Results from a pilot study and its 2-year extension (IG0502) performed on patients with mild or moderate Alzheimer's disease revealed a tendency towards clinical stabilization after a plasmapheresis program with plasma exchange with therapeutic albumin Human Albumin Grifols 5%. Plasma levels of Alphabeta(40) and Alphabeta(42) presented a saw-tooth pattern associated to plasma exchanges. These findings encouraged a new randomized, controlled, parallel, blind study (IG0602) to confirm our previous working hypotheses, i.e. that Alphabeta(40) and Alphabeta(42) concentrations in plasma were modified pre- and post plasmapheresis with Human Albumin Grifols 5% and, in the clinical area, that the cognitive capabilities of patients could be stabilized or even improved. Other aims of the study were focused on neuroimaging evaluation of structural and functional changes in the brain the by means of magnetic resonance and single-photon emission computerised tomography.

RESULTS

Preliminary results from the randomized study carried out after a follow-up of one year of the first 29 patients (80% of the recruited) show a clear difference between the treated and the control groups with regard to the levels of Alphabeta(40), both in plasma and in cerebrospinal fluid, that are associated with the plasma exchanges. This pattern is not so evident for Alphabeta(42).
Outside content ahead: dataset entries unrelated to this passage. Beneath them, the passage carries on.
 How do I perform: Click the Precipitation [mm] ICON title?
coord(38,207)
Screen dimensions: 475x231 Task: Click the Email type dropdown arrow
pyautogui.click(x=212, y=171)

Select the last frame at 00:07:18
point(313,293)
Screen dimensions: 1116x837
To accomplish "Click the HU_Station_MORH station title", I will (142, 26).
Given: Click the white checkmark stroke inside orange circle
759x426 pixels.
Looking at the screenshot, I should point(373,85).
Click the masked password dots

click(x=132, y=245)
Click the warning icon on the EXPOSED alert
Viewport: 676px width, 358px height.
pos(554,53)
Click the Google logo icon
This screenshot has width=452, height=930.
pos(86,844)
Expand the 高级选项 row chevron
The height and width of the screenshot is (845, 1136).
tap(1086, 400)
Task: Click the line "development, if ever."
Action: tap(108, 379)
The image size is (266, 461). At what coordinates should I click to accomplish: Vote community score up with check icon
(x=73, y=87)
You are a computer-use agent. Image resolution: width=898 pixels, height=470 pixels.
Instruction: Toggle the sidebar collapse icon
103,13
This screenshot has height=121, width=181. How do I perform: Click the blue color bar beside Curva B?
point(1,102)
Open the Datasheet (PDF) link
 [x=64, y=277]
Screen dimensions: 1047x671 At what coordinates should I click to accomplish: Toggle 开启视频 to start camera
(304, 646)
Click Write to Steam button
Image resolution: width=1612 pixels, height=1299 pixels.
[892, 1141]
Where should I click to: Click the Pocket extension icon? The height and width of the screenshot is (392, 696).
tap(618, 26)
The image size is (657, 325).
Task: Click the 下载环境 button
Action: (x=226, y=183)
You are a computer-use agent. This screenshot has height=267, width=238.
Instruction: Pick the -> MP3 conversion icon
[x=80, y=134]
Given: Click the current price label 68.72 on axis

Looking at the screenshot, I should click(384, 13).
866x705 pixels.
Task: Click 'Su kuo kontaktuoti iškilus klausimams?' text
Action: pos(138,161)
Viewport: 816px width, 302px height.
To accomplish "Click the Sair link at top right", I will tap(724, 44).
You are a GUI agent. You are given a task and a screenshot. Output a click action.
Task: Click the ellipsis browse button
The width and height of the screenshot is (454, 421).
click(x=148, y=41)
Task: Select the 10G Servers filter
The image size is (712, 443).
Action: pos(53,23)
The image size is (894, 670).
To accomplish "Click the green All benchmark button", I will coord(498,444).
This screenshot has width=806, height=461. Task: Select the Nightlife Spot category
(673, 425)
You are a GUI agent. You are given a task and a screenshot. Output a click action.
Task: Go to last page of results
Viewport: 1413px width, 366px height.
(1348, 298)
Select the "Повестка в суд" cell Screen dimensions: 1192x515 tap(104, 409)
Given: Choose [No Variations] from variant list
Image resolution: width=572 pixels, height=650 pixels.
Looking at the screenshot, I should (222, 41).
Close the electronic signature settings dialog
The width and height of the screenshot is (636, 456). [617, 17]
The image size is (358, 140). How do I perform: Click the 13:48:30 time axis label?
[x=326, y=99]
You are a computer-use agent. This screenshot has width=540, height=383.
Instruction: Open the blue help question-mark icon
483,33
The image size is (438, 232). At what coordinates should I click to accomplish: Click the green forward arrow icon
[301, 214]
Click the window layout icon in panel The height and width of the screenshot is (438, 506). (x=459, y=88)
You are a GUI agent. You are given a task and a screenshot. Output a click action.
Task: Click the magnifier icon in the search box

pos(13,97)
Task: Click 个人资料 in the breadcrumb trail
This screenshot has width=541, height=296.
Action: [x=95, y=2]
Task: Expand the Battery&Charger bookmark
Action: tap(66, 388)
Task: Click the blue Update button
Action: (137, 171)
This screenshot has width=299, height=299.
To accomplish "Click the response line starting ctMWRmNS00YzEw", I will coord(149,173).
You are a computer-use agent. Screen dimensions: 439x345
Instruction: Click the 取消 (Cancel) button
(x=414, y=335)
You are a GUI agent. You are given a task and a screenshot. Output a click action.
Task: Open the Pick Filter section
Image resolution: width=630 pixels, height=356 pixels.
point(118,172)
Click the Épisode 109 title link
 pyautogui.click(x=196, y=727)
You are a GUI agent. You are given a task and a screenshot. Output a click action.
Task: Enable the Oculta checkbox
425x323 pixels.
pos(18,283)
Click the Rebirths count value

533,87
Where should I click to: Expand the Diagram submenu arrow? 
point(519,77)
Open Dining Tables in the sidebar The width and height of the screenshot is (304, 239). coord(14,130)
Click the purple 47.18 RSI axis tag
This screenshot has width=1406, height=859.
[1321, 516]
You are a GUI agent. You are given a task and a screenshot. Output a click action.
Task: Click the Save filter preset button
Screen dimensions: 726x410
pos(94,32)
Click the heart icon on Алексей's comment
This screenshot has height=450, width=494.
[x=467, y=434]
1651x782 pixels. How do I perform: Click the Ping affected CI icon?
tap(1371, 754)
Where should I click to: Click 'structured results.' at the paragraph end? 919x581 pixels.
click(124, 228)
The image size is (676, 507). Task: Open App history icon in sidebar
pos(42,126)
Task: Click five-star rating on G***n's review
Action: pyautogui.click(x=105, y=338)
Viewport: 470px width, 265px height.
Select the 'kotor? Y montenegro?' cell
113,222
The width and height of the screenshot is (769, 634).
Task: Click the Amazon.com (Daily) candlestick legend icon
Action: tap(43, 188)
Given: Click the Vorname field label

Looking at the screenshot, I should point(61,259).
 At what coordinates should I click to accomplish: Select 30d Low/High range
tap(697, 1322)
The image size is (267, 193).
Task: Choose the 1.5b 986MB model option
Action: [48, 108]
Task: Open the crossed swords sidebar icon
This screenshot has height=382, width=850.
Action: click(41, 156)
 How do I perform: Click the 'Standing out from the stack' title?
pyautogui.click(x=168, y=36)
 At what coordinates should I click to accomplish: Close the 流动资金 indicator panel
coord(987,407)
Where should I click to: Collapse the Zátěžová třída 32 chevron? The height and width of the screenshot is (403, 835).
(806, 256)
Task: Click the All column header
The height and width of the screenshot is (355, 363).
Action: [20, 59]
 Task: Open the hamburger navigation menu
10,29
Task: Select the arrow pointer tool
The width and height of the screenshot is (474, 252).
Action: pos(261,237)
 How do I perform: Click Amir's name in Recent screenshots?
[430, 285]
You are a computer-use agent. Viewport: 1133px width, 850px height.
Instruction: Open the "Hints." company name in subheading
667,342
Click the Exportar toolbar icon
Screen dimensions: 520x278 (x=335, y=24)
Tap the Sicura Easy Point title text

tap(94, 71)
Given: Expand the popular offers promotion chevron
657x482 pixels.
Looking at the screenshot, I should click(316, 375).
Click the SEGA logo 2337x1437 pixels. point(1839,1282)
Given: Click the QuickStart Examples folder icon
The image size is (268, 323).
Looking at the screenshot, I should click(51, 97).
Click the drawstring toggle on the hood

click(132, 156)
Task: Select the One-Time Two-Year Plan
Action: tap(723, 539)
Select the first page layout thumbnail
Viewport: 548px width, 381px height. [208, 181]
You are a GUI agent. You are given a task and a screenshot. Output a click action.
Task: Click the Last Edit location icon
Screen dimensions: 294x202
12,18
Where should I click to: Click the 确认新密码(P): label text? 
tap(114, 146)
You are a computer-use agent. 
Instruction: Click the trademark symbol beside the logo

Regarding cognitive performance, the treated group scored better than the control group after the period study, according to the evaluation performed by using the Mini-Mental State Examination (MMSE) and Alzheimer's Disease Assessment Scale-Cognitive (ADAS-Cog) tests.

CONCLUSIONS

These preliminary results suggest that plasmapheresis with plasma exchange with Human Albumin Grifols 5% may have a promising future as a treatment of mild-moderate Alzheimer's disease.